Autism diagnostic evaluations are typically billed using standard psychological and neuropsychological testing codes established by the American Medical Association’s CPT system. The key codes include:

  • 96130 and 96131: Psychological testing evaluation services (first hour and each additional hour), covering record review, clinical decision-making, data integration, and report writing.
  • 96132 and 96133: Neuropsychological testing evaluation services (first hour and each additional hour).
  • 96136 and 96137: Test administration and scoring by the psychologist (first 30 minutes and additional increments).
  • 96138 and 96139: Test administration and scoring by a technician under supervision.
  • 90791: Psychiatric diagnostic evaluation without medical services.

Coverage of these codes is generally not tied to a specific diagnosis — the question is whether the testing is medically necessary and will inform a treatment plan. However, Medicaid programs vary in which codes they recognize, how much testing time they authorize, and whether prior approval is required. Academic testing or learning disability assessments, as distinct from clinical diagnostic evaluations, are typically not considered medically necessary and are excluded from coverage.

Medicare, Medicaid, and Dual Enrollment

Some adults with autism are enrolled in both Medicare and Medicaid. A 2019 analysis found 582,868 Medicare beneficiaries with intellectual disability, autism, or Down syndrome, of whom 433,396 were dually enrolled in both programs and 819,256 were in Medicaid only. Autism was more prevalent in the Medicaid-only group, at roughly 34%, compared to about 20% among dually enrolled individuals.

Dual enrollment creates its own complications. Medicare acts as the primary payer, and Medicaid covers remaining costs like copays and services Medicare doesn’t include. But Medicare lacks billing codes for many autism-specific treatments and is not subject to the Mental Health Parity and Addiction Equity Act. Many specialists experienced in autism evaluation, such as licensed behavior analysts, cannot enroll as Medicare providers at all. This can create a situation where a secondary insurer like Medicaid requires a formal denial from Medicare before it will pay a claim, but the provider cannot even submit a claim to Medicare to trigger that denial — leaving the adult in a billing impasse.

Waiver Programs and Waiting Lists

For adults with autism who need ongoing support beyond a diagnostic evaluation, many states channel services through 1915(c) HCBS waiver programs.
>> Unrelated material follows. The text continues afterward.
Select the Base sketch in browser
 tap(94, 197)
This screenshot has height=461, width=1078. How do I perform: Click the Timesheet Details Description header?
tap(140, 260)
These waivers can offer substantial benefits — employment coaching, residential support, respite care, assistive technology — but they frequently come with long waiting lists.

Pennsylvania’s waiver system uses a Prioritization of Urgency of Need for Services tool to rank applicants. Those deemed to need services within six months are classified as “Emergency,” those within two years as “Critical,” and those within two to five years as “Planning.” While waiting, individuals may receive limited support through a Supports Coordinator who helps identify community resources.

North Carolina’s Innovations Waiver maintains a Registry of Unmet Needs where wait times can stretch ten years or longer. Slots are awarded on a first-come, first-served basis, with limited exceptions for people aging out of children’s waivers, individuals leaving institutions, or military families. North Carolina’s 1915(i) program was designed in part to provide interim services for people waiting on the Innovations Waiver list.

Eligibility for these waiver programs typically requires documentation that the autism diagnosis manifested before age 22 and results in substantial functional limitations in areas like self-care, communication, learning, or independent living. Applicants generally need a clinical evaluation, an adaptive behavior assessment using a standardized tool like the Vineland Adaptive Behavior Scales, and financial eligibility determined by a county assistance office.